TASK GOAL
The required output is an exact restatement of the lines, starting with the one that contains "This screenshot has height=1272, width=654." and finishing with the last line of the listing. It contains no pictures.

Content starts

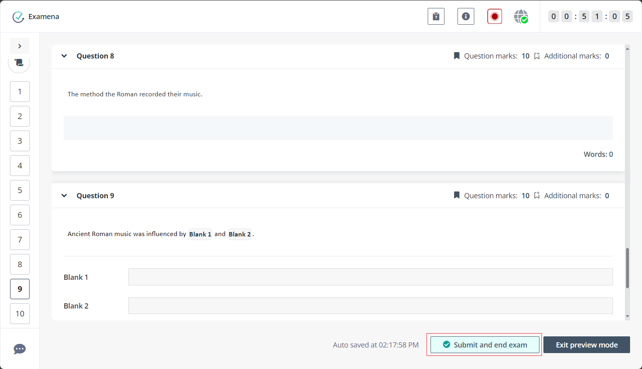642x369 pixels.
Task: Click Submit and end exam
Action: pos(485,345)
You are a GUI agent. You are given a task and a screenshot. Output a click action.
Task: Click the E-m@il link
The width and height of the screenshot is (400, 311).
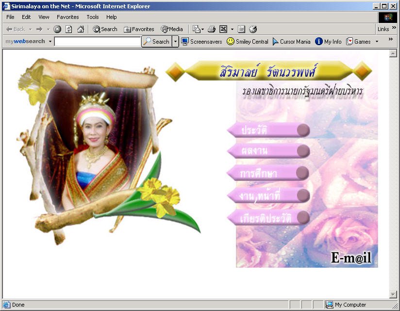click(351, 258)
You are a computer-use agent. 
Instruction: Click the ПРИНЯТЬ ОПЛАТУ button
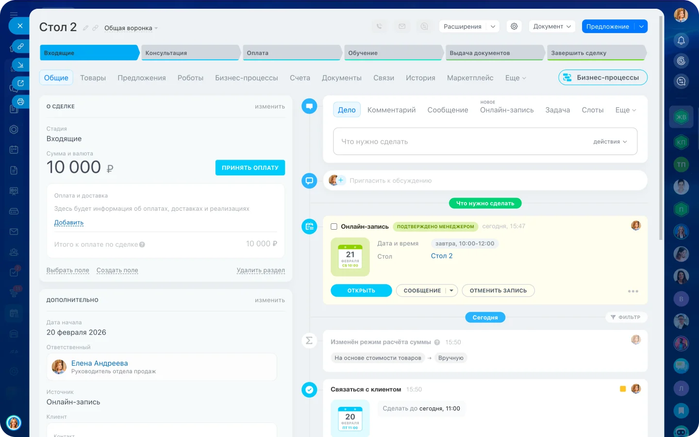250,167
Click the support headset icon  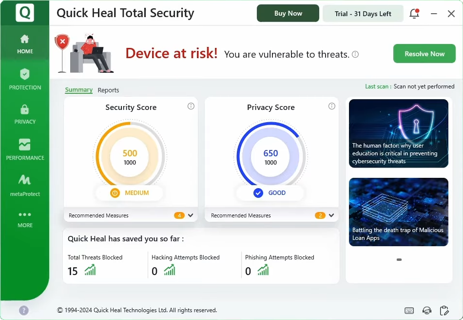pyautogui.click(x=427, y=310)

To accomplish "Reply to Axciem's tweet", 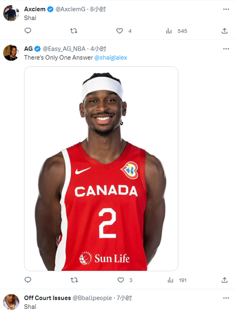I will point(28,31).
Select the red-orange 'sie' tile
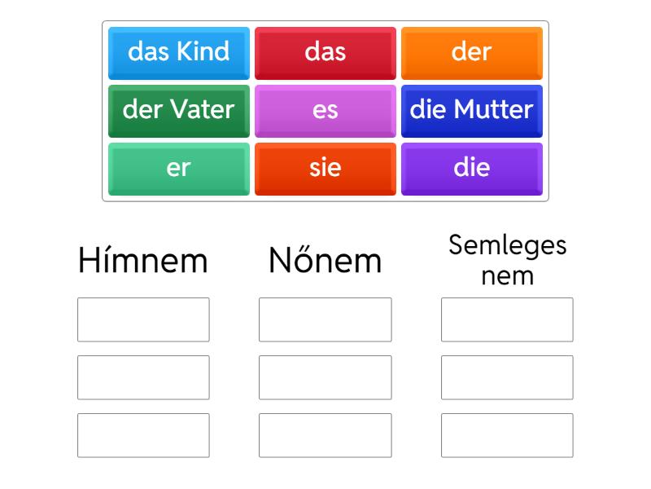The image size is (651, 489). coord(326,168)
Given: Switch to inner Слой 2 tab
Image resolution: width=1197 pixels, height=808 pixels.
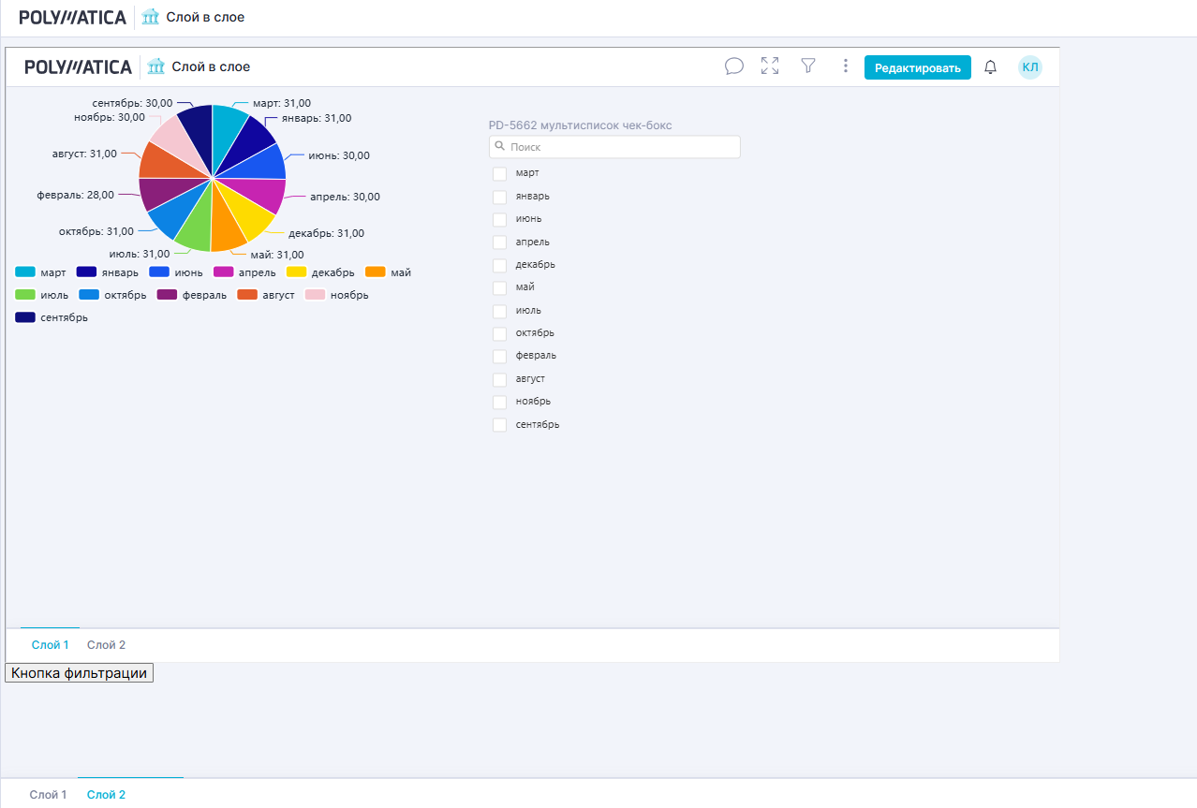Looking at the screenshot, I should click(x=106, y=645).
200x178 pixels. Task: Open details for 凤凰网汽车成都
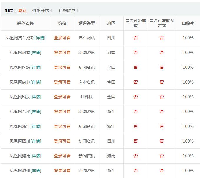pos(40,38)
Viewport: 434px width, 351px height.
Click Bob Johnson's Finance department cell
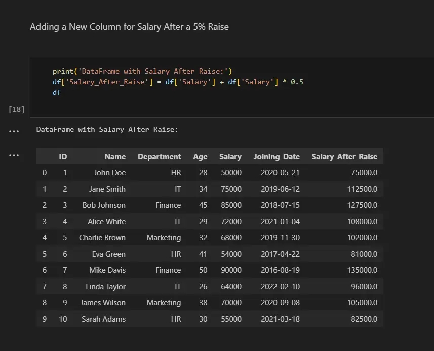coord(168,205)
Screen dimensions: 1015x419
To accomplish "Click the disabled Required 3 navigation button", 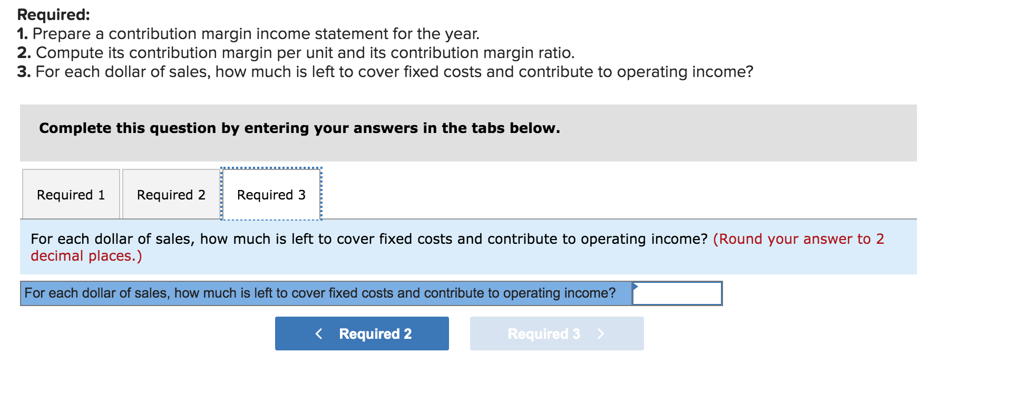I will click(557, 333).
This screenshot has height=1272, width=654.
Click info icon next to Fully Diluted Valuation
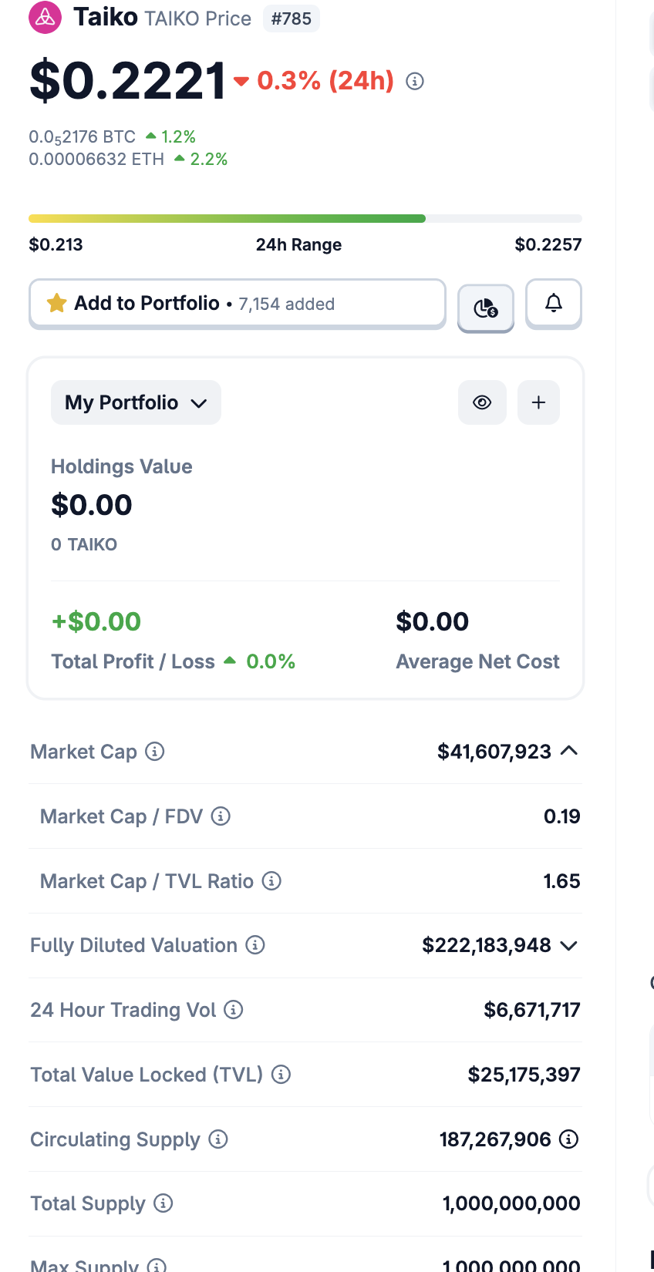pyautogui.click(x=255, y=944)
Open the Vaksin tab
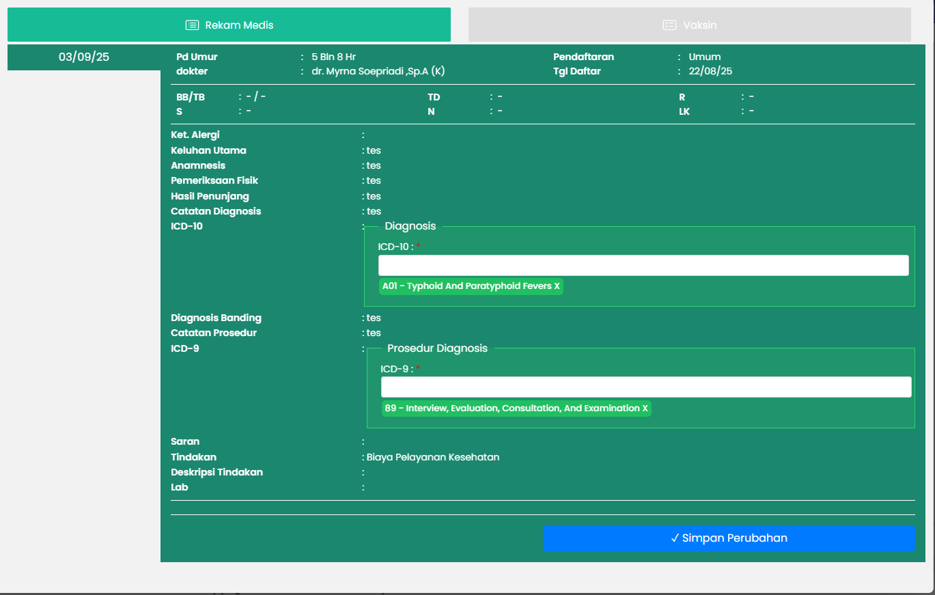The width and height of the screenshot is (935, 595). coord(689,25)
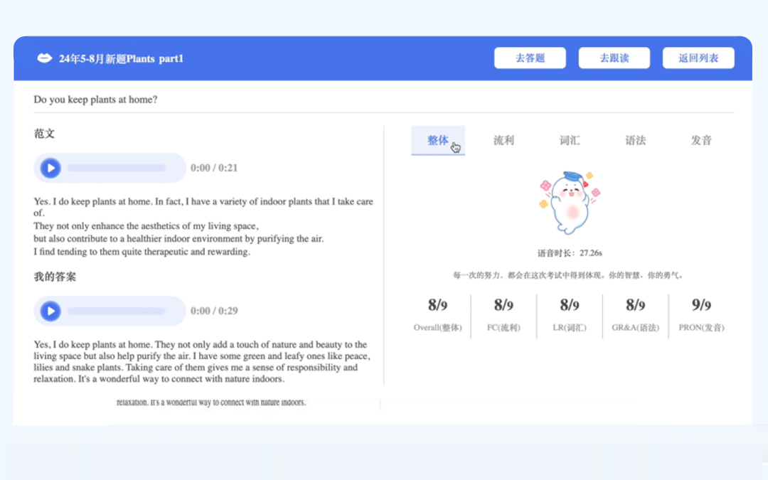Play the 范文 sample audio
Viewport: 768px width, 480px height.
50,169
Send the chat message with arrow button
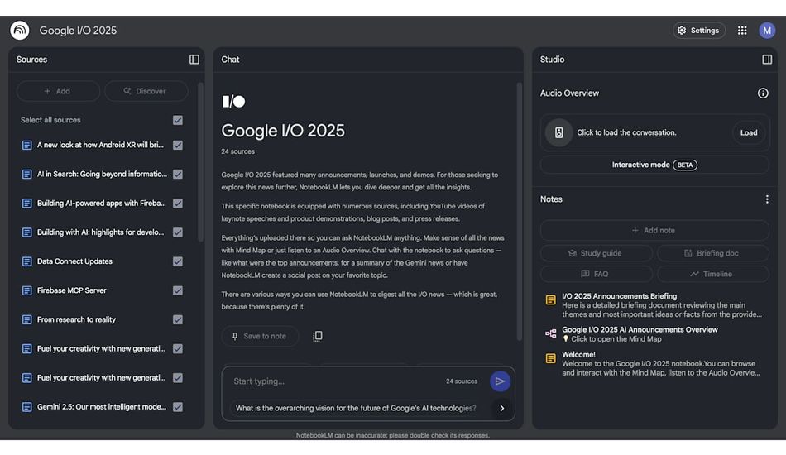This screenshot has height=455, width=786. 499,381
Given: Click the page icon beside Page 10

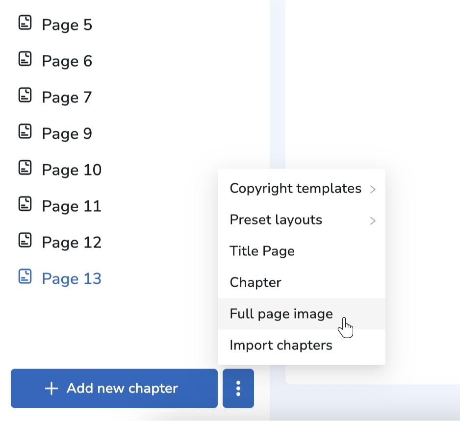Looking at the screenshot, I should pos(25,168).
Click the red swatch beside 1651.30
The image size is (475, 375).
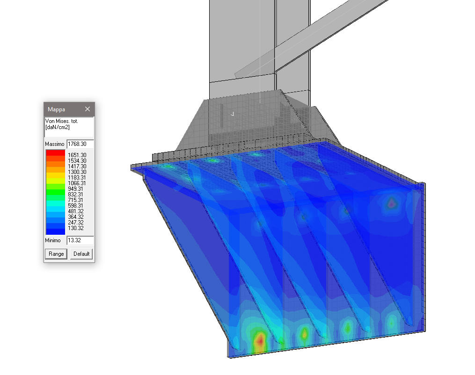click(x=55, y=153)
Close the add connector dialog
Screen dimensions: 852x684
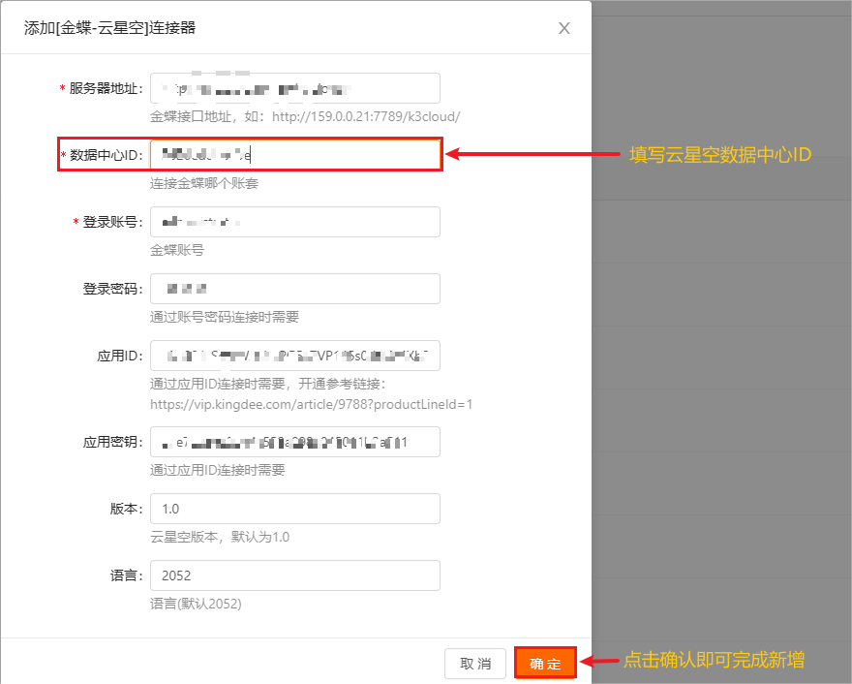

Content ends

PROBLEM SOLUTION
This screenshot has height=1272, width=654.
Click info icon next to Fully Diluted Valuation
pyautogui.click(x=255, y=944)
Open the Vaksin tab
The width and height of the screenshot is (935, 595). coord(689,25)
Play the 范文 sample audio
Viewport: 768px width, 480px height.
50,169
Send the chat message with arrow button
This screenshot has height=455, width=786. 499,381
Given: Click the page icon beside Page 10

Looking at the screenshot, I should pos(25,168).
Click the red swatch beside 1651.30
The image size is (475, 375).
click(x=55, y=153)
Close the add connector dialog
Screen dimensions: 852x684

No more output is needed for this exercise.